§ **Requirement**: Within the data that follows, how many lines contain the word "bubble"? Reply with only the number.

■ ■ ■ ■

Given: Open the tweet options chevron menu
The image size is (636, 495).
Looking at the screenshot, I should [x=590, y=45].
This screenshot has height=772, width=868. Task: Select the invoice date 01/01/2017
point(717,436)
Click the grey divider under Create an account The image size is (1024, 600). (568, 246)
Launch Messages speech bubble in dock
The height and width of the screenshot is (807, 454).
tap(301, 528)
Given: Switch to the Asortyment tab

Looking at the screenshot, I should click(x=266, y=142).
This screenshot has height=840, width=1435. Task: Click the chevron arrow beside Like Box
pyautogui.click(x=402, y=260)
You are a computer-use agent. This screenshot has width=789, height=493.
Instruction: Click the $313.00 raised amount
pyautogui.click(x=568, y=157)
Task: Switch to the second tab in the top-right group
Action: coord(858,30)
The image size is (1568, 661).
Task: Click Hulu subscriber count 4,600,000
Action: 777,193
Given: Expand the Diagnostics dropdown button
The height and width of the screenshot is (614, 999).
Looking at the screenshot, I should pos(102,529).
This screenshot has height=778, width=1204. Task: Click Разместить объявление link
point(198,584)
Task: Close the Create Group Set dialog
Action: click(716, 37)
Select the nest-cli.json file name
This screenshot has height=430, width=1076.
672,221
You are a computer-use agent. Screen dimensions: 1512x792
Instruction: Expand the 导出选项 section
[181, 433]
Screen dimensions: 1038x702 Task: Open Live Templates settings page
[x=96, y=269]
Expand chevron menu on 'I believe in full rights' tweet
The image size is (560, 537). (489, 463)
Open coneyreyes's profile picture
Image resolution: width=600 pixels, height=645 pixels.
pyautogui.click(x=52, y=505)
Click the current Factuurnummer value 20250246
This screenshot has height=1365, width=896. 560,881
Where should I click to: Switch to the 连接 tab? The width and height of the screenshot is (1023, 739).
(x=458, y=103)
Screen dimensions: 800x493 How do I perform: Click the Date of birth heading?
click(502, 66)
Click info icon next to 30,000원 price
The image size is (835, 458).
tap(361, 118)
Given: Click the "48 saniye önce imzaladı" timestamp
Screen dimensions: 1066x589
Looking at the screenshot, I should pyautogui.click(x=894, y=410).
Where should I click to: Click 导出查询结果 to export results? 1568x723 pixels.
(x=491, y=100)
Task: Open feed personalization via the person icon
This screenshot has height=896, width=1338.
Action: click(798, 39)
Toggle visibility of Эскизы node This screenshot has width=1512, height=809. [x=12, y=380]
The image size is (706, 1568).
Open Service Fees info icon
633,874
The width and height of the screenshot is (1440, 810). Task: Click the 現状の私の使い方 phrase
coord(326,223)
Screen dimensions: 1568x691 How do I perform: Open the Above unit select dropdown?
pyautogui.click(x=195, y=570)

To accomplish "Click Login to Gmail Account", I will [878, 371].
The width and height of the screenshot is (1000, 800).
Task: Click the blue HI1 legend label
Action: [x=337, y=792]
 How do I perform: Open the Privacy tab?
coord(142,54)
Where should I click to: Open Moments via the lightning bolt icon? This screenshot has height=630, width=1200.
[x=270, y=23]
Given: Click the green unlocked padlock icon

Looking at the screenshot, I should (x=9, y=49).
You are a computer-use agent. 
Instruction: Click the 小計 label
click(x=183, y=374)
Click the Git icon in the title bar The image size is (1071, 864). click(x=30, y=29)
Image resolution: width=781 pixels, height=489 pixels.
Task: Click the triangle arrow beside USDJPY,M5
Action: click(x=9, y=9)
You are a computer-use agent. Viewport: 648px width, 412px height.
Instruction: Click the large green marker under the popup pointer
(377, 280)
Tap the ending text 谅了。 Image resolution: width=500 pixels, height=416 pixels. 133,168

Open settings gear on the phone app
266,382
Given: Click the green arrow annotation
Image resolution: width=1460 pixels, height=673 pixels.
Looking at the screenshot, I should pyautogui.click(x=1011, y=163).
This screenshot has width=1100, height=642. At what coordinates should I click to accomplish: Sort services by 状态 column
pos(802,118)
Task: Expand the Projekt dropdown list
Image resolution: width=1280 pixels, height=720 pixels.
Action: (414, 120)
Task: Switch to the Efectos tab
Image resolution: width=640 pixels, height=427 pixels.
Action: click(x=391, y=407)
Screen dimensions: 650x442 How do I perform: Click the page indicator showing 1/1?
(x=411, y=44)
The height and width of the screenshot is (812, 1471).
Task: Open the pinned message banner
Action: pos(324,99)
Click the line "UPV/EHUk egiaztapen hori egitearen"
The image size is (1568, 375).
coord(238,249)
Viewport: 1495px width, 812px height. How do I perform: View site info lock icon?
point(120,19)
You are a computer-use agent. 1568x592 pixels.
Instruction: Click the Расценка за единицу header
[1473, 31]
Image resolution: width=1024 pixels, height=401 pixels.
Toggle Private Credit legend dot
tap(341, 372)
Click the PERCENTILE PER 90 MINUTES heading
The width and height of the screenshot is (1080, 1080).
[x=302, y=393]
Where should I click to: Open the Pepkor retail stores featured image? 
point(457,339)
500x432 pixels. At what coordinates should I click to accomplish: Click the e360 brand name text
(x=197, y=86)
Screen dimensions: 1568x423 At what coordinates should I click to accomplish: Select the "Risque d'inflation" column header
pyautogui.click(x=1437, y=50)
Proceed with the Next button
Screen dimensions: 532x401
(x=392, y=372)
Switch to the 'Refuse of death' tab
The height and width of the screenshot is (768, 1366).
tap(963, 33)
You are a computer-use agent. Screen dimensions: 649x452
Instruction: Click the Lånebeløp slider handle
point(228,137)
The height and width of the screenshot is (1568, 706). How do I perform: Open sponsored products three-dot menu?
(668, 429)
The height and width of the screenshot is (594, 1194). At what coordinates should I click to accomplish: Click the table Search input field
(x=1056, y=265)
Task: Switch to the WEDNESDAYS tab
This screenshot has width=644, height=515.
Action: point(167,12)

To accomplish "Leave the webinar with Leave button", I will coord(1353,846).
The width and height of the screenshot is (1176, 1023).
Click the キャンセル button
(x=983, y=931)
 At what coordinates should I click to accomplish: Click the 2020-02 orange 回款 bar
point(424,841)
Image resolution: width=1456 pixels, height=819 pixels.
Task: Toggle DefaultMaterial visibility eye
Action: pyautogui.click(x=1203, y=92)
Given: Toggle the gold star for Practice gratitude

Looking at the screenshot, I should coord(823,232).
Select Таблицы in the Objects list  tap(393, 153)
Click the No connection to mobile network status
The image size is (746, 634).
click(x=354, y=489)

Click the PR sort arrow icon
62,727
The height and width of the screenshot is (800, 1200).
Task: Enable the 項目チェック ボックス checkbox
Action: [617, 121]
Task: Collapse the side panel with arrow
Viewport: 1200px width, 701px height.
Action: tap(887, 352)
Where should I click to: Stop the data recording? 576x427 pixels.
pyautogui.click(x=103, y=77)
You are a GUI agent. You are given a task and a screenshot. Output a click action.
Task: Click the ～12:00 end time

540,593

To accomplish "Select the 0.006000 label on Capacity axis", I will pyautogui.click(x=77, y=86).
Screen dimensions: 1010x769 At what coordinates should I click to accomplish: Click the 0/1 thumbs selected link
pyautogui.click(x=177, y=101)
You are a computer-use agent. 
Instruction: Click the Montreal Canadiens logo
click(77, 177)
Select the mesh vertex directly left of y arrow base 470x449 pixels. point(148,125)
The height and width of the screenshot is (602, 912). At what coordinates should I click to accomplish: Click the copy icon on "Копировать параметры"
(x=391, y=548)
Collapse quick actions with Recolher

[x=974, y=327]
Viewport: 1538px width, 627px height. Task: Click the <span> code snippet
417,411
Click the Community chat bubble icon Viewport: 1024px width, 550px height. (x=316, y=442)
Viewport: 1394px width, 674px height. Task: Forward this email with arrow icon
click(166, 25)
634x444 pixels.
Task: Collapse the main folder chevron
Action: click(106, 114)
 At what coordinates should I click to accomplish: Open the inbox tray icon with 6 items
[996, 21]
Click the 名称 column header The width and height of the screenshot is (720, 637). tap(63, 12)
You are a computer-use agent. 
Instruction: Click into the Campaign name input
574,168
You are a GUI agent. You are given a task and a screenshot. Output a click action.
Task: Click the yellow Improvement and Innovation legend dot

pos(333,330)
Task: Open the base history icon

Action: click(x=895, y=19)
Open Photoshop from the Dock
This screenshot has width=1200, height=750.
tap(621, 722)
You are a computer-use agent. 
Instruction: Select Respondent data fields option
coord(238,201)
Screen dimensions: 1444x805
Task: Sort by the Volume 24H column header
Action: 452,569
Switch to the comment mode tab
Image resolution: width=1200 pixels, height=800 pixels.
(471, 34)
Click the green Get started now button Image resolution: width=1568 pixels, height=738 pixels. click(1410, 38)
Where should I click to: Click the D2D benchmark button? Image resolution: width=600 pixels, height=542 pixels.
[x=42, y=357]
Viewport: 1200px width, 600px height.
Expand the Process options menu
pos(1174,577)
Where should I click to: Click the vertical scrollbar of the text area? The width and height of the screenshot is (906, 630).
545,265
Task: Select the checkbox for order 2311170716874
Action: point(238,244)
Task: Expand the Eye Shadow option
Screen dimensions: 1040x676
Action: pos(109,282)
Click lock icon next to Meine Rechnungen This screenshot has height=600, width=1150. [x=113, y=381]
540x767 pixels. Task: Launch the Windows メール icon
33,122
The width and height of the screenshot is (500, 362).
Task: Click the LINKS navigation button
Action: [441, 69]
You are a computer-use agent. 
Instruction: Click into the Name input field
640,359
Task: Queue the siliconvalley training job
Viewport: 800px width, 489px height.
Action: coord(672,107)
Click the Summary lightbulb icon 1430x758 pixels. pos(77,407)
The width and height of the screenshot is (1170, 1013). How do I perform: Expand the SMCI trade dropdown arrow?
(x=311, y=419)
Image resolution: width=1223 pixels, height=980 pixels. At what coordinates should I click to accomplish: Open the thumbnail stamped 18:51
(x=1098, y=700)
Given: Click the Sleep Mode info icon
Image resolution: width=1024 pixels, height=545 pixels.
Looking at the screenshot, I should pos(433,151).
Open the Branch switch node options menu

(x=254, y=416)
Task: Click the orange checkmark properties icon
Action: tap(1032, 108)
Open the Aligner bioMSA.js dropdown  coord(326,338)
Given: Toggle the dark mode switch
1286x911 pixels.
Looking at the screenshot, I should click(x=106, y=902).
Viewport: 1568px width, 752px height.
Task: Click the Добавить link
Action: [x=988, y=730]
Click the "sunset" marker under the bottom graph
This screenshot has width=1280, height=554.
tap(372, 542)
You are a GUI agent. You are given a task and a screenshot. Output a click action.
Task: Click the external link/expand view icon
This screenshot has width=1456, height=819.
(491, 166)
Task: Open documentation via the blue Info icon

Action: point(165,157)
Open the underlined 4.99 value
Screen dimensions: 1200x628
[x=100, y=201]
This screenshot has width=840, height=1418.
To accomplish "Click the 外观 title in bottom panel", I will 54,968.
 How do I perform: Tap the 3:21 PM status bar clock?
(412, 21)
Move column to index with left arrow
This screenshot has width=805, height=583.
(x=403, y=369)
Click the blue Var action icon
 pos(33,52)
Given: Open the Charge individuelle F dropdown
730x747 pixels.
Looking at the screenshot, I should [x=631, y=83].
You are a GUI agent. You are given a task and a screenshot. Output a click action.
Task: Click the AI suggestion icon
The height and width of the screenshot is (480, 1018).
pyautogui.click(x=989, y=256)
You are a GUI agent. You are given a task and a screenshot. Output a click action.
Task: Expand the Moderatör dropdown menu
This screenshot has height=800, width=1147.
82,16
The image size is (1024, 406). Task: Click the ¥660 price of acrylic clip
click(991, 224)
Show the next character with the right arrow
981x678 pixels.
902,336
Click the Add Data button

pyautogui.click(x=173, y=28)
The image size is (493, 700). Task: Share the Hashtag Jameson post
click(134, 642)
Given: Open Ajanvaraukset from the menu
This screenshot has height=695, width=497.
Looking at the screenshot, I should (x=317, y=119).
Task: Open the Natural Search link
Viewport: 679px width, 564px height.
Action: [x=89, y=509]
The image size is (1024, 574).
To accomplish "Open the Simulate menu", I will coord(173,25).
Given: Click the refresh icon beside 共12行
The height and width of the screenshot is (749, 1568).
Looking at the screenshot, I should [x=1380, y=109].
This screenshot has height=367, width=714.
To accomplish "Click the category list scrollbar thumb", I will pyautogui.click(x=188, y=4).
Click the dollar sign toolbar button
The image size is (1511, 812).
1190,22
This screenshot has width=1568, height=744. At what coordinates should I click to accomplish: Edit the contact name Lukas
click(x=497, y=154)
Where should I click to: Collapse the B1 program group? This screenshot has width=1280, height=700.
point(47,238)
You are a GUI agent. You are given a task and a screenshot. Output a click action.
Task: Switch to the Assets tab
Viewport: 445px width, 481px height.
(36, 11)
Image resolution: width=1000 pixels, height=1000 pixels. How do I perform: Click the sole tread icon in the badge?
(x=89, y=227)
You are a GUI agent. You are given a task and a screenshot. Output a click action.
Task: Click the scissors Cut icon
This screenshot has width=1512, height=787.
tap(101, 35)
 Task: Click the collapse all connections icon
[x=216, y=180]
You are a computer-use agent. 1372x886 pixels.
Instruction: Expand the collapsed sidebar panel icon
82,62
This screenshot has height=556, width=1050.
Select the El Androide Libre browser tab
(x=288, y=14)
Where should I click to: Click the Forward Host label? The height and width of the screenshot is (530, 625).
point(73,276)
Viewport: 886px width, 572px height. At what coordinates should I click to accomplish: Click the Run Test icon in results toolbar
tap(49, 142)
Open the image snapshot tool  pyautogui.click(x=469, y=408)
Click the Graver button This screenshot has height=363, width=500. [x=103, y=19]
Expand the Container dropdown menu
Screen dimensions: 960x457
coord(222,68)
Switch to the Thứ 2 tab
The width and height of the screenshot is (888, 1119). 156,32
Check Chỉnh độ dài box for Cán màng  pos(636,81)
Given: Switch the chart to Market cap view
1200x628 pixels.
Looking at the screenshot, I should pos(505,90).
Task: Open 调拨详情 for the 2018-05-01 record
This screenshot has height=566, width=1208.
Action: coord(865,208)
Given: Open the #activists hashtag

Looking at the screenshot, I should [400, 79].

■ ■ ■ ■

§ **Task response**: 2